─── Raw records ───

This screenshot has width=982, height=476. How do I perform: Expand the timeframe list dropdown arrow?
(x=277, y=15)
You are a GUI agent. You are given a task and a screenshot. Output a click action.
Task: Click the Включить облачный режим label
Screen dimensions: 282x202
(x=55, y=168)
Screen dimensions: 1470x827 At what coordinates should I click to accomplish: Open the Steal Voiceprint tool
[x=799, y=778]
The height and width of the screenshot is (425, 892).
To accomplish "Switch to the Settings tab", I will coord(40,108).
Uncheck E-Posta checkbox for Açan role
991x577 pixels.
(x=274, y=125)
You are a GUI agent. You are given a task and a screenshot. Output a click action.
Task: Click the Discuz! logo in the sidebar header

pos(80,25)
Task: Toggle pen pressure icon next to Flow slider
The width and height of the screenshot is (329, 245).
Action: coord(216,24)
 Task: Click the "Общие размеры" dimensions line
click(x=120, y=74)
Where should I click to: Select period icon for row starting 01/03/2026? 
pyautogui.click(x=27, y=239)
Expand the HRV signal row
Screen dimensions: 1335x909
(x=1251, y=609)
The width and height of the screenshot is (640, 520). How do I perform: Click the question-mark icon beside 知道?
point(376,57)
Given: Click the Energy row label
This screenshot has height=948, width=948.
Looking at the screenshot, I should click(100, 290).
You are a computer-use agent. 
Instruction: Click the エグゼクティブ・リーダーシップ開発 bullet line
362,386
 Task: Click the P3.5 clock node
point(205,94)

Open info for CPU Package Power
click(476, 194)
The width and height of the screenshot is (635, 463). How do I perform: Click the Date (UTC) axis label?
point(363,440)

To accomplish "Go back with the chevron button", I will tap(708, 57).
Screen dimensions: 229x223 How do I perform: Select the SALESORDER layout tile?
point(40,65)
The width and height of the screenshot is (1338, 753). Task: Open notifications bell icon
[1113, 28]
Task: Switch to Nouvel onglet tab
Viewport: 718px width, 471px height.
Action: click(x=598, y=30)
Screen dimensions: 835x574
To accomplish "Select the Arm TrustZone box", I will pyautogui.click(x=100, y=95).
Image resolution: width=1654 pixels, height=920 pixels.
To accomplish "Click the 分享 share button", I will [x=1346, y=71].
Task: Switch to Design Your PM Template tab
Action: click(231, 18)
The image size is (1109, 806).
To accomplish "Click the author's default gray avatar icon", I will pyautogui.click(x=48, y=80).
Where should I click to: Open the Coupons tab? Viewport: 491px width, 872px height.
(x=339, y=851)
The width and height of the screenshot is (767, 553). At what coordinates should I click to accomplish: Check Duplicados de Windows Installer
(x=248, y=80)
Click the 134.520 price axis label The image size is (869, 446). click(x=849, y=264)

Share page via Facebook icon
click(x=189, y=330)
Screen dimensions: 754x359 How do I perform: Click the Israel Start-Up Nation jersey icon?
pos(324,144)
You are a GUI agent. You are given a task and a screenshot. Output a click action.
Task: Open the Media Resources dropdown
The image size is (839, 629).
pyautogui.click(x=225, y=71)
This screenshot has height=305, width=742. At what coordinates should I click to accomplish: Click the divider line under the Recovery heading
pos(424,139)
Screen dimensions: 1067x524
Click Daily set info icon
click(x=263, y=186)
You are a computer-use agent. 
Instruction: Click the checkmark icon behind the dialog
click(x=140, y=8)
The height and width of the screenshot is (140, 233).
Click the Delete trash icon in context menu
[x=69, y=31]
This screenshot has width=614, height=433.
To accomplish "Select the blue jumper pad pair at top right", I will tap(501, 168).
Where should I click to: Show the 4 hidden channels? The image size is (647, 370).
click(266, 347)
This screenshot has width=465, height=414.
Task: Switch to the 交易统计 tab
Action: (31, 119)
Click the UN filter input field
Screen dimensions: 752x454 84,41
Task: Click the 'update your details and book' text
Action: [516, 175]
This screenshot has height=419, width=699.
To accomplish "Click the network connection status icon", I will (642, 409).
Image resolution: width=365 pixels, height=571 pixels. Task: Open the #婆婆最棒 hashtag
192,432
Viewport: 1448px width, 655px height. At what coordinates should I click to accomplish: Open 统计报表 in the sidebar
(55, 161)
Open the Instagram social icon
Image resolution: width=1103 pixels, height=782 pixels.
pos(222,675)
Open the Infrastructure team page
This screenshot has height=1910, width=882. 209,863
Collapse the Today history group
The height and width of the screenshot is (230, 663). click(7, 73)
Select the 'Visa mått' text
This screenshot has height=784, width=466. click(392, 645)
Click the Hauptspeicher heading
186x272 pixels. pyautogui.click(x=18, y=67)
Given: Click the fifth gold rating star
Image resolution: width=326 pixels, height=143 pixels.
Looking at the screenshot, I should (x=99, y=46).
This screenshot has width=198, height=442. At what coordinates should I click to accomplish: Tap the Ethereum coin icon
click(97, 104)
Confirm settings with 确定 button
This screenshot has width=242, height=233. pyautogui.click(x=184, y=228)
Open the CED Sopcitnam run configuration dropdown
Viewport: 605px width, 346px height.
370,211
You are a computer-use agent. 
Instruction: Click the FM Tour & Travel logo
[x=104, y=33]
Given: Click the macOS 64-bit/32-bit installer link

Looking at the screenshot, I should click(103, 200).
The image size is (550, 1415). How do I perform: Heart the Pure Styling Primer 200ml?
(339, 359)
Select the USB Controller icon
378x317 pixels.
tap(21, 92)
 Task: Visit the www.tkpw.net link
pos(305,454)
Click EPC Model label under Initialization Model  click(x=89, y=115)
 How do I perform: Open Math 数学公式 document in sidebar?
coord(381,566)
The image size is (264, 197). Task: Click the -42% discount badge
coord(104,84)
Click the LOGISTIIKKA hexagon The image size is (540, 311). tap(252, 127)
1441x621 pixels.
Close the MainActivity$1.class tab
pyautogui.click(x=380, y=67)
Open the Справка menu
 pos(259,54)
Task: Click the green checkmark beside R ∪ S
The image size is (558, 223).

───

◆ **What the task requires**:
Reproduce every one of the records above word for word, in their original order.

◆ **Output of the exercise**:
This screenshot has width=982, height=476. How do I perform: Expand the timeframe list dropdown arrow?
(x=277, y=15)
You are a GUI agent. You are given a task and a screenshot. Output a click action.
Task: Click the Включить облачный режим label
Screen dimensions: 282x202
(x=55, y=168)
Screen dimensions: 1470x827 At what coordinates should I click to accomplish: Open the Steal Voiceprint tool
[x=799, y=778]
The height and width of the screenshot is (425, 892).
To accomplish "Switch to the Settings tab", I will coord(40,108).
Uncheck E-Posta checkbox for Açan role
991x577 pixels.
(x=274, y=125)
You are a GUI agent. You are given a task and a screenshot. Output a click action.
Task: Click the Discuz! logo in the sidebar header

pos(80,25)
Task: Toggle pen pressure icon next to Flow slider
The width and height of the screenshot is (329, 245).
Action: coord(216,24)
 Task: Click the "Общие размеры" dimensions line
click(x=120, y=74)
Where should I click to: Select period icon for row starting 01/03/2026? 
pyautogui.click(x=27, y=239)
Expand the HRV signal row
Screen dimensions: 1335x909
(x=1251, y=609)
The width and height of the screenshot is (640, 520). How do I perform: Click the question-mark icon beside 知道?
point(376,57)
Given: Click the Energy row label
This screenshot has height=948, width=948.
Looking at the screenshot, I should click(100, 290).
You are a computer-use agent. 
Instruction: Click the エグゼクティブ・リーダーシップ開発 bullet line
362,386
 Task: Click the P3.5 clock node
point(205,94)

Open info for CPU Package Power
click(476, 194)
The width and height of the screenshot is (635, 463). How do I perform: Click the Date (UTC) axis label?
point(363,440)

To accomplish "Go back with the chevron button", I will tap(708, 57).
Screen dimensions: 229x223 How do I perform: Select the SALESORDER layout tile?
point(40,65)
The width and height of the screenshot is (1338, 753). Task: Open notifications bell icon
[1113, 28]
Task: Switch to Nouvel onglet tab
Viewport: 718px width, 471px height.
Action: click(x=598, y=30)
Screen dimensions: 835x574
To accomplish "Select the Arm TrustZone box", I will pyautogui.click(x=100, y=95).
Image resolution: width=1654 pixels, height=920 pixels.
To accomplish "Click the 分享 share button", I will [x=1346, y=71].
Task: Switch to Design Your PM Template tab
Action: click(231, 18)
The image size is (1109, 806).
To accomplish "Click the author's default gray avatar icon", I will pyautogui.click(x=48, y=80).
Where should I click to: Open the Coupons tab? Viewport: 491px width, 872px height.
(x=339, y=851)
The width and height of the screenshot is (767, 553). At what coordinates should I click to accomplish: Check Duplicados de Windows Installer
(x=248, y=80)
Click the 134.520 price axis label The image size is (869, 446). click(x=849, y=264)

Share page via Facebook icon
click(x=189, y=330)
Screen dimensions: 754x359 How do I perform: Click the Israel Start-Up Nation jersey icon?
pos(324,144)
You are a GUI agent. You are given a task and a screenshot. Output a click action.
Task: Open the Media Resources dropdown
The image size is (839, 629).
pyautogui.click(x=225, y=71)
This screenshot has height=305, width=742. At what coordinates should I click to accomplish: Click the divider line under the Recovery heading
pos(424,139)
Screen dimensions: 1067x524
Click Daily set info icon
click(x=263, y=186)
You are a computer-use agent. 
Instruction: Click the checkmark icon behind the dialog
click(x=140, y=8)
The height and width of the screenshot is (140, 233).
Click the Delete trash icon in context menu
[x=69, y=31]
This screenshot has width=614, height=433.
To accomplish "Select the blue jumper pad pair at top right", I will tap(501, 168).
Where should I click to: Show the 4 hidden channels? The image size is (647, 370).
click(266, 347)
This screenshot has width=465, height=414.
Task: Switch to the 交易统计 tab
Action: (31, 119)
Click the UN filter input field
Screen dimensions: 752x454 84,41
Task: Click the 'update your details and book' text
Action: [516, 175]
This screenshot has height=419, width=699.
To accomplish "Click the network connection status icon", I will (642, 409).
Image resolution: width=365 pixels, height=571 pixels. Task: Open the #婆婆最棒 hashtag
192,432
Viewport: 1448px width, 655px height. At what coordinates should I click to accomplish: Open 统计报表 in the sidebar
(55, 161)
Open the Instagram social icon
Image resolution: width=1103 pixels, height=782 pixels.
pos(222,675)
Open the Infrastructure team page
This screenshot has height=1910, width=882. 209,863
Collapse the Today history group
The height and width of the screenshot is (230, 663). click(7, 73)
Select the 'Visa mått' text
This screenshot has height=784, width=466. click(392, 645)
Click the Hauptspeicher heading
186x272 pixels. pyautogui.click(x=18, y=67)
Given: Click the fifth gold rating star
Image resolution: width=326 pixels, height=143 pixels.
Looking at the screenshot, I should (x=99, y=46).
This screenshot has width=198, height=442. At what coordinates should I click to accomplish: Tap the Ethereum coin icon
click(97, 104)
Confirm settings with 确定 button
This screenshot has width=242, height=233. pyautogui.click(x=184, y=228)
Open the CED Sopcitnam run configuration dropdown
Viewport: 605px width, 346px height.
370,211
You are a computer-use agent. 
Instruction: Click the FM Tour & Travel logo
[x=104, y=33]
Given: Click the macOS 64-bit/32-bit installer link

Looking at the screenshot, I should click(103, 200).
The image size is (550, 1415). How do I perform: Heart the Pure Styling Primer 200ml?
(339, 359)
Select the USB Controller icon
378x317 pixels.
tap(21, 92)
 Task: Visit the www.tkpw.net link
pos(305,454)
Click EPC Model label under Initialization Model  click(x=89, y=115)
 How do I perform: Open Math 数学公式 document in sidebar?
coord(381,566)
The image size is (264, 197). Task: Click the -42% discount badge
coord(104,84)
Click the LOGISTIIKKA hexagon The image size is (540, 311). tap(252, 127)
1441x621 pixels.
Close the MainActivity$1.class tab
pyautogui.click(x=380, y=67)
Open the Справка menu
 pos(259,54)
Task: Click the green checkmark beside R ∪ S
The image size is (558, 223).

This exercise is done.